A mechanism of proton translocation by F1F0 ATP synthases suggested by double mutants of the a subunit.

Abstract

Three amino acid residues in the a subunit of the Escherichia coli F1F0 ATP synthase are essential for proton translocation: Arg210, Glu219, and His245. In this study, the essential glutamic acid has been relocated to position 252 with retention of function. It had been known that Gln252 can be replaced by Glu without significant effect. To test whether Q252E would function in the absence of Glu219, a "site-directed second-site suppressor" experiment was designed. Saturation mutagenesis was applied to residue Glu219, and 14 different amino acid substitutions were isolated, five of which permitted growth on succinate minimal medium at 37 degrees C: Asp, Lys, Gly, Ala, and Ser.
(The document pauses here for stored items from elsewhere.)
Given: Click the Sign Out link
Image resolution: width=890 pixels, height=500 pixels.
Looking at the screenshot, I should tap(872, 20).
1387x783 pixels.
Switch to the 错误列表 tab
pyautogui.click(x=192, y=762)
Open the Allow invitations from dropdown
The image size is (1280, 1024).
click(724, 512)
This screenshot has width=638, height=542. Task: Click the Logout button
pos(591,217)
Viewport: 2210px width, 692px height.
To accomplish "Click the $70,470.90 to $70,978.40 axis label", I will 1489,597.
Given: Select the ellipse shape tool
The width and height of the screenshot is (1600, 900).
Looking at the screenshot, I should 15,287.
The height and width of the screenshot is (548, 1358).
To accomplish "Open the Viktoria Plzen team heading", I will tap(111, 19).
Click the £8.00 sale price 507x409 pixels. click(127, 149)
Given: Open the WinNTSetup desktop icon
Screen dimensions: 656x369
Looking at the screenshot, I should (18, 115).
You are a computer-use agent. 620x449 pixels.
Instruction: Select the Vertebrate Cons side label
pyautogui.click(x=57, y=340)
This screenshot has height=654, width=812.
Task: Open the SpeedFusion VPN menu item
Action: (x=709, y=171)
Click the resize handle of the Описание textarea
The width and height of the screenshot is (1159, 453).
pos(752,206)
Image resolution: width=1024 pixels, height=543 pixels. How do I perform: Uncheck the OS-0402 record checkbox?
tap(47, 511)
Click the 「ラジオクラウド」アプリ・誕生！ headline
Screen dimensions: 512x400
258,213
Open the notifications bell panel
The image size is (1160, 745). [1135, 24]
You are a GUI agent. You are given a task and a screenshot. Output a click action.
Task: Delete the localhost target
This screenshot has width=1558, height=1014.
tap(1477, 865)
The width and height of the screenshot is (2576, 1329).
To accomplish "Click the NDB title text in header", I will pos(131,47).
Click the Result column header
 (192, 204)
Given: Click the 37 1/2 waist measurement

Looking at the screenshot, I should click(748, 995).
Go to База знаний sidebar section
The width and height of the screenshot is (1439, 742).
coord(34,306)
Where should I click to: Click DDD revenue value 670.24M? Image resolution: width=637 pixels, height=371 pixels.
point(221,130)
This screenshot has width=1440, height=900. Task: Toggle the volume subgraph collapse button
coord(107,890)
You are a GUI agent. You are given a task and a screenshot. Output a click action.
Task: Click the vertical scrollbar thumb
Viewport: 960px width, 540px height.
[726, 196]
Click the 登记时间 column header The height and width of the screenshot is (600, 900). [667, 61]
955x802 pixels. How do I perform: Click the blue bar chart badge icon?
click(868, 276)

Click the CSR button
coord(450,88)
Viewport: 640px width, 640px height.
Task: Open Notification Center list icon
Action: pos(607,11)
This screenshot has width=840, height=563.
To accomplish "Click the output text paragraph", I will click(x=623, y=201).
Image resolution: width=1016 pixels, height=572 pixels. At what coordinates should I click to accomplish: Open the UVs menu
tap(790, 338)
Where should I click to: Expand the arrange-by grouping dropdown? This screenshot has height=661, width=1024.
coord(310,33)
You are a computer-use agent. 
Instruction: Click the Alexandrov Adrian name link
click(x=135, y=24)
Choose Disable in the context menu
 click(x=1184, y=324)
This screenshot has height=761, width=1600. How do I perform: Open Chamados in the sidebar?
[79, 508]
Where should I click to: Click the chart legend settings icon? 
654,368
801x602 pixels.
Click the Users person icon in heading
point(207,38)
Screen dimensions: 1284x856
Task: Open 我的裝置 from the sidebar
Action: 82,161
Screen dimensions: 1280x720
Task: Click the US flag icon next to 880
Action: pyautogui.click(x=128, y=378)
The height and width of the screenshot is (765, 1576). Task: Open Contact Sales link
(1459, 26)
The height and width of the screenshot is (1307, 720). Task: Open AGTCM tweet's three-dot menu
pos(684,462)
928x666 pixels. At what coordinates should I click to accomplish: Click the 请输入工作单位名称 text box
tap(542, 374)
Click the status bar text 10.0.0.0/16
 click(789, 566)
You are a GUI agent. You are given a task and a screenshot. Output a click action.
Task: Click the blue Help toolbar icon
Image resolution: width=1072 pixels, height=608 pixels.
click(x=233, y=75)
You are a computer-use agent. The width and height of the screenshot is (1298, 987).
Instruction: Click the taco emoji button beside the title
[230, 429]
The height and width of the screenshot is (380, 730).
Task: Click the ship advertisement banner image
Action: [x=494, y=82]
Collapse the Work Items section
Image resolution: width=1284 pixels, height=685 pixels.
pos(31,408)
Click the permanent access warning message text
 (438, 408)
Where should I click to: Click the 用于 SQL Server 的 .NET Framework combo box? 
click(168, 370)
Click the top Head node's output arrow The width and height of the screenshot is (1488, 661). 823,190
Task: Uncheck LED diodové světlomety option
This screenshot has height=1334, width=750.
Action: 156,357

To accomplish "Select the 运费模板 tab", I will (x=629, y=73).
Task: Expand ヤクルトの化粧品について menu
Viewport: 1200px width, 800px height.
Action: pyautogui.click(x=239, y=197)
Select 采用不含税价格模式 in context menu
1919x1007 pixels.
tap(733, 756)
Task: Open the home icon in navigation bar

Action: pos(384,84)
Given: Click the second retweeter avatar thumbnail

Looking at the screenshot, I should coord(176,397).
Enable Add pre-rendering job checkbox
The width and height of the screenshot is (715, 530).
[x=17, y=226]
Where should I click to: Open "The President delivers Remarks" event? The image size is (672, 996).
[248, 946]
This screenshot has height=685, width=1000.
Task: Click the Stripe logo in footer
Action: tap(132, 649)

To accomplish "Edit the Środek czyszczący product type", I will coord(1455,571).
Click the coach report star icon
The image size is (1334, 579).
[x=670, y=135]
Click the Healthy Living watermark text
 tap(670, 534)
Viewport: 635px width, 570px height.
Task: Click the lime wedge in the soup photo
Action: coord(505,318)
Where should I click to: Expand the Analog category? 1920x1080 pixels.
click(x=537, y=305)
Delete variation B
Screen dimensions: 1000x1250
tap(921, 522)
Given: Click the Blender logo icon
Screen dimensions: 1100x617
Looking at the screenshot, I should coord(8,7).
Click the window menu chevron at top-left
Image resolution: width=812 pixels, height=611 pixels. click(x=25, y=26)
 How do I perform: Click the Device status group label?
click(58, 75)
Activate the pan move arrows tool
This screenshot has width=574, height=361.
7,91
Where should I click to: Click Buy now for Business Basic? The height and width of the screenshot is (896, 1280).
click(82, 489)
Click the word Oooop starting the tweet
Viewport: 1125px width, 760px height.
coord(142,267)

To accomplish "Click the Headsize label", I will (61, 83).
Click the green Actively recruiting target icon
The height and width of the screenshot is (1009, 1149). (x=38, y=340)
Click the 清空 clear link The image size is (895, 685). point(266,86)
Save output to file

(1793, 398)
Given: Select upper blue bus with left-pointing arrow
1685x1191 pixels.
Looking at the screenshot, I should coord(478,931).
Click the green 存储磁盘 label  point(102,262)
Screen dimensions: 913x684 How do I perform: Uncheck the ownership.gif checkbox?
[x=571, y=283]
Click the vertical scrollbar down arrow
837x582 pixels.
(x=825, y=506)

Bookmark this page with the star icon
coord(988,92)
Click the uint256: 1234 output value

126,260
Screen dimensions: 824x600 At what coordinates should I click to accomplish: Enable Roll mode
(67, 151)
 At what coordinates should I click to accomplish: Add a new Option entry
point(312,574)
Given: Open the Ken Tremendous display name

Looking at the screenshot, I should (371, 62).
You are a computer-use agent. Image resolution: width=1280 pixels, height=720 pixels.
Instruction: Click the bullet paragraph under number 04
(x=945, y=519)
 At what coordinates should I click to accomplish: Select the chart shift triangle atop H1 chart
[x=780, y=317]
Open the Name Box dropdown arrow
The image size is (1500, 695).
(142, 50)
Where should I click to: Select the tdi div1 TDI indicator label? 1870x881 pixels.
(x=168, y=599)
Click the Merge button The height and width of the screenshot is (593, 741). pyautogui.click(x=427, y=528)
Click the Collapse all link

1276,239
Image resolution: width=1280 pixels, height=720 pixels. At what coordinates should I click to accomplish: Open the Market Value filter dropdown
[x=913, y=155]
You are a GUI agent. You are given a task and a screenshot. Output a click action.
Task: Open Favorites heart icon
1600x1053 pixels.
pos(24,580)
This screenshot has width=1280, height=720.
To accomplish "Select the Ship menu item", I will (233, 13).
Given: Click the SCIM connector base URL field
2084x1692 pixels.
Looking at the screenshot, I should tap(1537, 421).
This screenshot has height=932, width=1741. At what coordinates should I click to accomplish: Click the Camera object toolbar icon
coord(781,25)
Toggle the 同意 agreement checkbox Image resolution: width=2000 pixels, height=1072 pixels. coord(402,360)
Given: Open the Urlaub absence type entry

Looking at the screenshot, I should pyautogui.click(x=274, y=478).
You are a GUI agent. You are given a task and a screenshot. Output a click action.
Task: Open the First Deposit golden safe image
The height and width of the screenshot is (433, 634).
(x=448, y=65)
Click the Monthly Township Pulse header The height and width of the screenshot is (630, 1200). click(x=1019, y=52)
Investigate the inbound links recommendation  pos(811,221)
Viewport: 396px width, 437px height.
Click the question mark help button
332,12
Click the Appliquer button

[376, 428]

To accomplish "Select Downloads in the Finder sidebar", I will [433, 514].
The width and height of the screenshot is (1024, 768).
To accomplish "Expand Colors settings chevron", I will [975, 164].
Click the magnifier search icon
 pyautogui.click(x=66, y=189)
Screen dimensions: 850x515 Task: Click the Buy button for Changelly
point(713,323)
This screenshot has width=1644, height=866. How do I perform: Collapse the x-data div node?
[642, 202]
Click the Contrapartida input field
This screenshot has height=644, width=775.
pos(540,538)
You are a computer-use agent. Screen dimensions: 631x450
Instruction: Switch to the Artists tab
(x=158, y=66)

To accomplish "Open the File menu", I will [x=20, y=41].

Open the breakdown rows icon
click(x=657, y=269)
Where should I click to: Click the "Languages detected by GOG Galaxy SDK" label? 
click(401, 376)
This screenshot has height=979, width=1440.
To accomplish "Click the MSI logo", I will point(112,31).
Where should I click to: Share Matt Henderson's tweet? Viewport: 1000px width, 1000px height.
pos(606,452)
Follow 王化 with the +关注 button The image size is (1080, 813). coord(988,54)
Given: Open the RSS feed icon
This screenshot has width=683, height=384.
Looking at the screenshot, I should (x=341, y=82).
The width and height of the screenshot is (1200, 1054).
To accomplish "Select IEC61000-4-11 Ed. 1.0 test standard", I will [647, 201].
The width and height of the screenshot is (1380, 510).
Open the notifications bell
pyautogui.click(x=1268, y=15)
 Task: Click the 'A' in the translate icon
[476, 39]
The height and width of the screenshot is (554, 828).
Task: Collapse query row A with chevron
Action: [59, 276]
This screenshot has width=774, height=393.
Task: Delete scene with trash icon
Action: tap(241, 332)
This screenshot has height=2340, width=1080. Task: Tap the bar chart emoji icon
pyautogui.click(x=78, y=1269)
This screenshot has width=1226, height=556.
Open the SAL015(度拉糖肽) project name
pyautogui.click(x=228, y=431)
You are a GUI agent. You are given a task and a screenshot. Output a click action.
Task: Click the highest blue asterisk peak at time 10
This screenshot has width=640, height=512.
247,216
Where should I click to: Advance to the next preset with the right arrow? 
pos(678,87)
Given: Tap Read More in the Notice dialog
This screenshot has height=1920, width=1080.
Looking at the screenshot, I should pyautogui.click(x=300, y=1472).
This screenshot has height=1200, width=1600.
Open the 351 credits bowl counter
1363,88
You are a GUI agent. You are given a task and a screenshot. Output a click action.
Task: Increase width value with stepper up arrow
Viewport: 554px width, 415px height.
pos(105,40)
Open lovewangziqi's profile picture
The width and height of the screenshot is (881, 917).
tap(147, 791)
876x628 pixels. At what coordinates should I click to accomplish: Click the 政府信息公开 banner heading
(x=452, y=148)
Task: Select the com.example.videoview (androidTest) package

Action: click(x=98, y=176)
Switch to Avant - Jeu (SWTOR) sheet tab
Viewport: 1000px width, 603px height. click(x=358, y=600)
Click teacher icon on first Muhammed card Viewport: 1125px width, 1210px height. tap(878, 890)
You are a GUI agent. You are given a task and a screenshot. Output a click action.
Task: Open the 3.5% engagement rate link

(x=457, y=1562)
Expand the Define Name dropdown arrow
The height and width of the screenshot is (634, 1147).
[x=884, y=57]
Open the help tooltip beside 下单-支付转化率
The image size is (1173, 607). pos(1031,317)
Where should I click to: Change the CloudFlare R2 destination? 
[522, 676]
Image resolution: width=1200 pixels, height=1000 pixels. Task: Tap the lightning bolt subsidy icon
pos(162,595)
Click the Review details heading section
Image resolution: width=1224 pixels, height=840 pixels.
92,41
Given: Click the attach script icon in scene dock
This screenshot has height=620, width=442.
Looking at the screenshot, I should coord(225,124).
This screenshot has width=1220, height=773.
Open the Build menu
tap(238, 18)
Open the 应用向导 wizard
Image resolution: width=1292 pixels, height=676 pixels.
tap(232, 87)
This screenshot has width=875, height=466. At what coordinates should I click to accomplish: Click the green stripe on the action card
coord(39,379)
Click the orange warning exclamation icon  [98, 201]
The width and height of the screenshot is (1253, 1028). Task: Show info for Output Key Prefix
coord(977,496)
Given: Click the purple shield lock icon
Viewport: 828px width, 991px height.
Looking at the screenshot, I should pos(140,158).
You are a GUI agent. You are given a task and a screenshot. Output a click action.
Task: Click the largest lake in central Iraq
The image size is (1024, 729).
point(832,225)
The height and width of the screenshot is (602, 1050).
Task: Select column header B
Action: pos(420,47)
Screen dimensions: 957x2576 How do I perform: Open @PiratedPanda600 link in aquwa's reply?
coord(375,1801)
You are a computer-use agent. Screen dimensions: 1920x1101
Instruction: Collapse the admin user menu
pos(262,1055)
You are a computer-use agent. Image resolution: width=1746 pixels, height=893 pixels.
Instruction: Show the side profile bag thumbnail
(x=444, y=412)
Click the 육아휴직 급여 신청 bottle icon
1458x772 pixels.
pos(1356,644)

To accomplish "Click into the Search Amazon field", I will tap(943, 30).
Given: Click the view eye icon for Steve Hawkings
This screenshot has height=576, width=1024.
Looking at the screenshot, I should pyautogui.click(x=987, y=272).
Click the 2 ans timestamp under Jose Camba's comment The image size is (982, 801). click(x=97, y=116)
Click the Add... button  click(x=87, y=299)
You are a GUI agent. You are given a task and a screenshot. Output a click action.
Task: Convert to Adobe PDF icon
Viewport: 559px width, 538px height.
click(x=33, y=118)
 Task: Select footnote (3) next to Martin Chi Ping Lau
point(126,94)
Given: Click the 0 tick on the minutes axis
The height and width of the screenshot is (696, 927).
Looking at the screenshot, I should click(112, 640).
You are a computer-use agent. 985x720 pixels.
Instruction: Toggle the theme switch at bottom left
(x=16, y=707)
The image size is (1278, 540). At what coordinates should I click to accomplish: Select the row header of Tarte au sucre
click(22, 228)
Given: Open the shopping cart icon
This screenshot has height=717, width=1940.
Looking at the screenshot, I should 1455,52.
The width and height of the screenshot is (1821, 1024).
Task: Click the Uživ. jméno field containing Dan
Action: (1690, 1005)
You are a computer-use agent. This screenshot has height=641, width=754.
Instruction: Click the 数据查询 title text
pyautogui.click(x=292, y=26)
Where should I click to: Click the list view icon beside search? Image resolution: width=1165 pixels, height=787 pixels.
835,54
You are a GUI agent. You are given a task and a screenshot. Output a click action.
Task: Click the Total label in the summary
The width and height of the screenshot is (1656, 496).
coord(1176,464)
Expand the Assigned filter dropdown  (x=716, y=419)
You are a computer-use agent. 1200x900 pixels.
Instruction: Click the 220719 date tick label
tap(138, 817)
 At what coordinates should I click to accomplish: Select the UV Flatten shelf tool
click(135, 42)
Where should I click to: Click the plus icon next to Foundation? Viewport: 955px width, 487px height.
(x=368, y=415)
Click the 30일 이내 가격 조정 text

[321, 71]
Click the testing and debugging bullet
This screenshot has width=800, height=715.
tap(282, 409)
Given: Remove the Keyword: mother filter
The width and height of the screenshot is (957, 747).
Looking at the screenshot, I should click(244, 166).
These results indicate that Q252E can provide the essential carboxyl group normally provided by Glu219, but that strict requirements are placed on the residue at position 219. We interpret these results to mean that the Q252E must occupy, at least partially, the normal position of Glu219. We present a novel mechanism of proton translocation by F1F0 ATP synthases that includes a rotating oligomer of c subunits, in which the Asp61 of two c subunits simultaneously interact with Glu219 and Arg210 of the a subunit. This mechanism can be adapted for both mitochondrial and sodium-driven bacterial ATP synthases.